A articulação de vereadores da base e oposição impediu a abertura da sessão desta quarta-feira (10) que apreciaria a votação do projeto que autoriza a venda de 76 áreas públicas municipai (APMs). A sessão até chegou ser aberta pelo vice-presidente da Câmara dos Vereadores, Thiallu Guiotti (Avante), mas foi encerrada por falta de quórum.
Apenas 9 parlamentares estiveram em plenário – o necessário é 11, e mesmo após uma tentativa de Juarez Lopes (PDT), a sessão não foi aberta. Um dos principais articuladores do evento, o vereador Lucas Kitão (União Brasil), comemorou como uma vitória, mesmo que temporária. O parlamentar é aliado do pré-candidato a Prefeitura de Goiânia, Sandro Mabel.
Segundo ele, parte dos vereadores entende que o projeto é perigoso para a cidade, por isso eles participaram da mobilização para que não houvesse a sessão e nem a votação do projeto.
“Nos organizamos, fomos pessoalmente, colega por colega, para falar que o projeto era inconstitucional e a saída que a gente encontrou para hoje, obstruir o quórum, porque talvez, para votar o projeto nós não teríamos êxito, como aconteceu na CCJ, onde alguns parlamentares votaram favoravelmente por pressão do Paço”, afirmou.
Adiamento
Sem a abertura da sessão nesta quarta (10), o texto ainda pode ser votado. O projeto ainda precisa passar por duas votações para ser aprovado em definitivo pela Câmara Municipal de Goiânia.
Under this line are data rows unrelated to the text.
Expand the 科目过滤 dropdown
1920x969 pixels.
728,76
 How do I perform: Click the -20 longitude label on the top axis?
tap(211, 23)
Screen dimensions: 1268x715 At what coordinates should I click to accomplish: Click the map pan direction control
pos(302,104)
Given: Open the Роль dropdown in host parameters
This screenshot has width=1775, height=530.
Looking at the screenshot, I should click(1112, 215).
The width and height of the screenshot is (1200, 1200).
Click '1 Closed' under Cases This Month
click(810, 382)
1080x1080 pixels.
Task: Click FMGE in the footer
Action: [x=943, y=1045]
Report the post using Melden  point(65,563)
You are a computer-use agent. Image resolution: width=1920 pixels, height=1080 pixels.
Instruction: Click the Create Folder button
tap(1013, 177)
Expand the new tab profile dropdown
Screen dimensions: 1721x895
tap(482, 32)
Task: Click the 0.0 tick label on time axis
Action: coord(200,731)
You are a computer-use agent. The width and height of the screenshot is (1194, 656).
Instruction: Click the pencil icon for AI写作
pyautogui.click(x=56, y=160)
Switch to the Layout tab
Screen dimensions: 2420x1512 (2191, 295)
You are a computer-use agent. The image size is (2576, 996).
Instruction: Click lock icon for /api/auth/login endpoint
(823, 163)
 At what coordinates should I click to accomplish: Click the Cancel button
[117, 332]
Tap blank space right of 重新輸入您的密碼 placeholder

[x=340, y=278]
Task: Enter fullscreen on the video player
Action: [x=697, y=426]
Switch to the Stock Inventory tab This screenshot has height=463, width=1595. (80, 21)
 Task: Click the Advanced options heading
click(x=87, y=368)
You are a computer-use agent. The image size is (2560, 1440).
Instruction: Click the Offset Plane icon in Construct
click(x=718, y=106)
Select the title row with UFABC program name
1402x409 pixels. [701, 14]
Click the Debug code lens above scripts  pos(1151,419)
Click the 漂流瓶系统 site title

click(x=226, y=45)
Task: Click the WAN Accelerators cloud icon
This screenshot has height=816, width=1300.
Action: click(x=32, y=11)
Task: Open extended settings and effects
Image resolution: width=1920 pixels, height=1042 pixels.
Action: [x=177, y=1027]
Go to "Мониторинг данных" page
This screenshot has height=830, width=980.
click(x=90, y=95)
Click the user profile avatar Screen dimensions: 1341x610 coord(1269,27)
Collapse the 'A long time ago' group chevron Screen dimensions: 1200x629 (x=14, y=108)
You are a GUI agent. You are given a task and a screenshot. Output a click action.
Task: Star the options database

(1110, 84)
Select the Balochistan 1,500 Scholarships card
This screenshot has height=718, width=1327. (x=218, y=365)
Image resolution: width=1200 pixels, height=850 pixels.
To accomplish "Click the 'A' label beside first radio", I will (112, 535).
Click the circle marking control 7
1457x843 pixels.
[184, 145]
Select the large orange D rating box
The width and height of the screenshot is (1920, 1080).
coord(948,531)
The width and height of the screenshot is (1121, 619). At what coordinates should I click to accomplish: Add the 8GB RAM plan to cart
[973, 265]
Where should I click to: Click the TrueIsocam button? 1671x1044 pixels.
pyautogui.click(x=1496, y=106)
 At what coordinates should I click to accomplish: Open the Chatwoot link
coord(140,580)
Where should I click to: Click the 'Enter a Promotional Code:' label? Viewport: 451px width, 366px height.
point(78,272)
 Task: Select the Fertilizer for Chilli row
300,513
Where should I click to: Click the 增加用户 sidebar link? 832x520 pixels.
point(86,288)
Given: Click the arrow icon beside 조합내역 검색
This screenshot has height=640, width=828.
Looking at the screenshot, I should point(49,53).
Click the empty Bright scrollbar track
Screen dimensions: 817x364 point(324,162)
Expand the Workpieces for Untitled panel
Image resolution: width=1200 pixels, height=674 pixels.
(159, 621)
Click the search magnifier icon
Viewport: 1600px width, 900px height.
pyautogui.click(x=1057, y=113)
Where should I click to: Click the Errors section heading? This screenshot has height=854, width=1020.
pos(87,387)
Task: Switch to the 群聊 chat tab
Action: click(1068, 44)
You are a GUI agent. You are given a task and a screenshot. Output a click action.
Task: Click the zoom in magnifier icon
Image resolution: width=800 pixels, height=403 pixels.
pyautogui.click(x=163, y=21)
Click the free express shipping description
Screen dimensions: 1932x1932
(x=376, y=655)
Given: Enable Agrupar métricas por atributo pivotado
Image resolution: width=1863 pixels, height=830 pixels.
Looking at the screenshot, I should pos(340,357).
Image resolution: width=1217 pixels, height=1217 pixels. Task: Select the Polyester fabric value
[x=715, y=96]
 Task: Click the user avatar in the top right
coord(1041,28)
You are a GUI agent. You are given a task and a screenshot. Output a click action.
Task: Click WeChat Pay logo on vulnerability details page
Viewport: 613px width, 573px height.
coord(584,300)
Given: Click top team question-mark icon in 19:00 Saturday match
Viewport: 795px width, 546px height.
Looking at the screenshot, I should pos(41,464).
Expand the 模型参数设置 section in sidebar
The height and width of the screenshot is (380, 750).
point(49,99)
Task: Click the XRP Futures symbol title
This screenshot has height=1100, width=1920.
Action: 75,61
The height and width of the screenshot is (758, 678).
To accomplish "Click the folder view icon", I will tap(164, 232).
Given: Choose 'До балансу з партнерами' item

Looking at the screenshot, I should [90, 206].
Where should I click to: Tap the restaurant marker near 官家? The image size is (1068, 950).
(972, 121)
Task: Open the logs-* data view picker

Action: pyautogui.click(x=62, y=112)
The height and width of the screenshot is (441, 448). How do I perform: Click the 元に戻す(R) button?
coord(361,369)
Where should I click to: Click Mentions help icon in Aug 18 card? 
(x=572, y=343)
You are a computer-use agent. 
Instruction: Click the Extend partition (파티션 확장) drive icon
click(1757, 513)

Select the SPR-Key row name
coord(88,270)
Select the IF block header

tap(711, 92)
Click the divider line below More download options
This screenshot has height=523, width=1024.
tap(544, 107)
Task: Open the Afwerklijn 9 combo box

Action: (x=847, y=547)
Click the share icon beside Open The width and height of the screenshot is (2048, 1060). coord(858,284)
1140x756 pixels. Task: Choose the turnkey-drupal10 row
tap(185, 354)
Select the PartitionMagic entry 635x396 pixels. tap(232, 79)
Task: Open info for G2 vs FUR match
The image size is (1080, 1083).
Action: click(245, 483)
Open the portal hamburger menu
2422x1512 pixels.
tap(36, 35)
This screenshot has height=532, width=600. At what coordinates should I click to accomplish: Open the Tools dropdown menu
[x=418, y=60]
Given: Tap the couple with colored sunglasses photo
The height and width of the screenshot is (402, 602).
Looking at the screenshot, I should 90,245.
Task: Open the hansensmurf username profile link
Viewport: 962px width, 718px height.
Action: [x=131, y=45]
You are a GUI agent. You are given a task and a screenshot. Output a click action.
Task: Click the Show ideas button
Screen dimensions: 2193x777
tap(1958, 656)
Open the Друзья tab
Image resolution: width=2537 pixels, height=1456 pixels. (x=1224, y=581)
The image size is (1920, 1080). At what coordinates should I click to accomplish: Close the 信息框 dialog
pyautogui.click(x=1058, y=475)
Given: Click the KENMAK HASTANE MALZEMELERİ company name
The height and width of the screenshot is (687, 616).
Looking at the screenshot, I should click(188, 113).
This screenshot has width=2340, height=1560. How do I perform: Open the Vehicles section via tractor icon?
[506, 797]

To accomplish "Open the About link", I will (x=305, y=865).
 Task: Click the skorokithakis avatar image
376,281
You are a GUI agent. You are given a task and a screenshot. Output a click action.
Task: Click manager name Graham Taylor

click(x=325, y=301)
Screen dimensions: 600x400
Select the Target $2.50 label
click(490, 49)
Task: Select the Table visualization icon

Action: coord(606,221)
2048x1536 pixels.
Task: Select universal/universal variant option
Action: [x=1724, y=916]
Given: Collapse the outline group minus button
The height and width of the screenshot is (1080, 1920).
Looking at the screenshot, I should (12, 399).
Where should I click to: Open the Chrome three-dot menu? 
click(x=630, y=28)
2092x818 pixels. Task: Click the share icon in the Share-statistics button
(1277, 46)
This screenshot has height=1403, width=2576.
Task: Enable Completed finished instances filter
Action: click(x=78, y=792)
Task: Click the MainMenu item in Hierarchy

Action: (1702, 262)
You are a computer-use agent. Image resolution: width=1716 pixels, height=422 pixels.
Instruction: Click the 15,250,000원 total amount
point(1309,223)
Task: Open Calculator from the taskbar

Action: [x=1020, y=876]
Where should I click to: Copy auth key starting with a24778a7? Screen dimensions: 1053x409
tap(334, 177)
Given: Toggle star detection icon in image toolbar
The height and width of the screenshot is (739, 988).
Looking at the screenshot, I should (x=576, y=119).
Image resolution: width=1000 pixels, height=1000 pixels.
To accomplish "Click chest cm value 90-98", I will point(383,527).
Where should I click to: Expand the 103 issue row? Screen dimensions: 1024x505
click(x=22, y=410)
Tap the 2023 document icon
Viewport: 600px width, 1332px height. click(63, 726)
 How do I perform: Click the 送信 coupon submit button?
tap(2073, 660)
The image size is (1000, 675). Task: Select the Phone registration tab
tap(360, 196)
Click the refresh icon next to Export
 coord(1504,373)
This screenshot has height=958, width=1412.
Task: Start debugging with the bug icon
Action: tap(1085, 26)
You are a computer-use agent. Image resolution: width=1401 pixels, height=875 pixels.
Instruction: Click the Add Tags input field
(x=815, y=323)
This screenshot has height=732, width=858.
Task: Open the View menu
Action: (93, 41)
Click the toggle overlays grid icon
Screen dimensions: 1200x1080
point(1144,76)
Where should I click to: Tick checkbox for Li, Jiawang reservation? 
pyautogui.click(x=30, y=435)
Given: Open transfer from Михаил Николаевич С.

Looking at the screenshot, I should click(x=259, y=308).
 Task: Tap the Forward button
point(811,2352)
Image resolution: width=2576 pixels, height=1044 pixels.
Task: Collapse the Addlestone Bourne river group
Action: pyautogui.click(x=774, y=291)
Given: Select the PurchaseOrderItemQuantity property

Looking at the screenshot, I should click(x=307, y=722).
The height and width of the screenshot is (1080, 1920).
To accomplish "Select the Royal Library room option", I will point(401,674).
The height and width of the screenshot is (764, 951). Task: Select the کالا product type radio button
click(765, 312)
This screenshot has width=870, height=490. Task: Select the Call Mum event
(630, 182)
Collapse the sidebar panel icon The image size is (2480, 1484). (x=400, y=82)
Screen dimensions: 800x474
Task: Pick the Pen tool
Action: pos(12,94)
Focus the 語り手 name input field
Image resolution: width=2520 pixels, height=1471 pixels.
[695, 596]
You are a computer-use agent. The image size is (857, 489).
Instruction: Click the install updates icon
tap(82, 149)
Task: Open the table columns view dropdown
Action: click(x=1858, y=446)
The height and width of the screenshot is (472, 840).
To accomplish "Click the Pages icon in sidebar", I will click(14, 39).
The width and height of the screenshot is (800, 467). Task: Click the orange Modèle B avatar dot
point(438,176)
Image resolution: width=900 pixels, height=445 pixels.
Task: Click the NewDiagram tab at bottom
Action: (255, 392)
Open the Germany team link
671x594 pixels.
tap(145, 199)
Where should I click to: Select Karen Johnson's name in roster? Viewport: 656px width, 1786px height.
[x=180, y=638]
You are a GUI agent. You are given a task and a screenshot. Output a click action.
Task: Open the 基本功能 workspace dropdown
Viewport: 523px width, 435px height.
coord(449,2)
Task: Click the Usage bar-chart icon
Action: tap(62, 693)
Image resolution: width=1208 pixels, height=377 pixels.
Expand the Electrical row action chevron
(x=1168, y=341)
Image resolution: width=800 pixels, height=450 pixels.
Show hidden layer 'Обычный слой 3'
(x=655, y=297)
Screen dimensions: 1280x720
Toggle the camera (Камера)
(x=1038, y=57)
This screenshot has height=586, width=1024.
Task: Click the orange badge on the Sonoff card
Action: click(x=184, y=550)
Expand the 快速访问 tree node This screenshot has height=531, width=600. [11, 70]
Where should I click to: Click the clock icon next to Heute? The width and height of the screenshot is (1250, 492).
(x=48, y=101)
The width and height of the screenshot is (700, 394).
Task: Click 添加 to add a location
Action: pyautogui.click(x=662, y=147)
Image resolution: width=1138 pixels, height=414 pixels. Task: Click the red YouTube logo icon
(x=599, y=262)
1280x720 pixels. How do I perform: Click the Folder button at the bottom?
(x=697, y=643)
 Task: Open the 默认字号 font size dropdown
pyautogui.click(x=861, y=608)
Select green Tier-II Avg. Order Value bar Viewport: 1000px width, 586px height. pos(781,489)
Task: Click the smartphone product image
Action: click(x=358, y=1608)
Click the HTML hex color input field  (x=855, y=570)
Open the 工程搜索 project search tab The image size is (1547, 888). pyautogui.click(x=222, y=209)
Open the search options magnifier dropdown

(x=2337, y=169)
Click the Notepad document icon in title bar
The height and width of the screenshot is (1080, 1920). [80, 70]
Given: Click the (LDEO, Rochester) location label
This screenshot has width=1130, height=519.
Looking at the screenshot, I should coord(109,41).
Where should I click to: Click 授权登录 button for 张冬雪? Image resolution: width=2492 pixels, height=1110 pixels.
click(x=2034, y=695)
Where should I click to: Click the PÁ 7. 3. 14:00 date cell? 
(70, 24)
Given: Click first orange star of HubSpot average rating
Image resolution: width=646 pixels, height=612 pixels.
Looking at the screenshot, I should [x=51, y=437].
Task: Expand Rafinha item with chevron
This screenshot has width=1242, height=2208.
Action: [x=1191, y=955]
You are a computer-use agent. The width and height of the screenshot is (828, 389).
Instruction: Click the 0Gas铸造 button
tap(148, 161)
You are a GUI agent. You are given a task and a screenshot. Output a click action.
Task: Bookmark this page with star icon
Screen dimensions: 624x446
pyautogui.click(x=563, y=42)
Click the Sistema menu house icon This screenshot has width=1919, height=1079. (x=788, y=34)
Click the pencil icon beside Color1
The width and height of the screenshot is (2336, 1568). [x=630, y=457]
Para isso, a Câmara precisará convocar sessões extraordinárias para sábado (13), ou adiar o início do recesso, previsto para iniciar na próxima segunda (15).
Segundo Kitão, há ações que devem ser feitas na Justiça, para questionar a constitucionalidade do projeto que autoriza a venda de áreas públicas.
Kitão cita como exemplo o descumprimento de um trecho da Lei Orgânica do Município que veda a venda de APMs a menos de 6 meses das eleições municipais, como é o caso.
Enquanto as ações não avançam, o vereador afirma que os colegas vão continuar na estratégia de protelar a votação justamente, para evitar uma nova derrota, como ocorreu na CCJ, onde o texto foi aprovado por 6 votos a 4.
“Estamos com medo de que a prefeitura insista nesse projeto criminoso pra cidade de Goiânia, vender áreas públicas. Não é urgente vender áreas públicas, desfazer do patrimônio da cidade para pagar precatório, que também não é urgente”, acrescentou.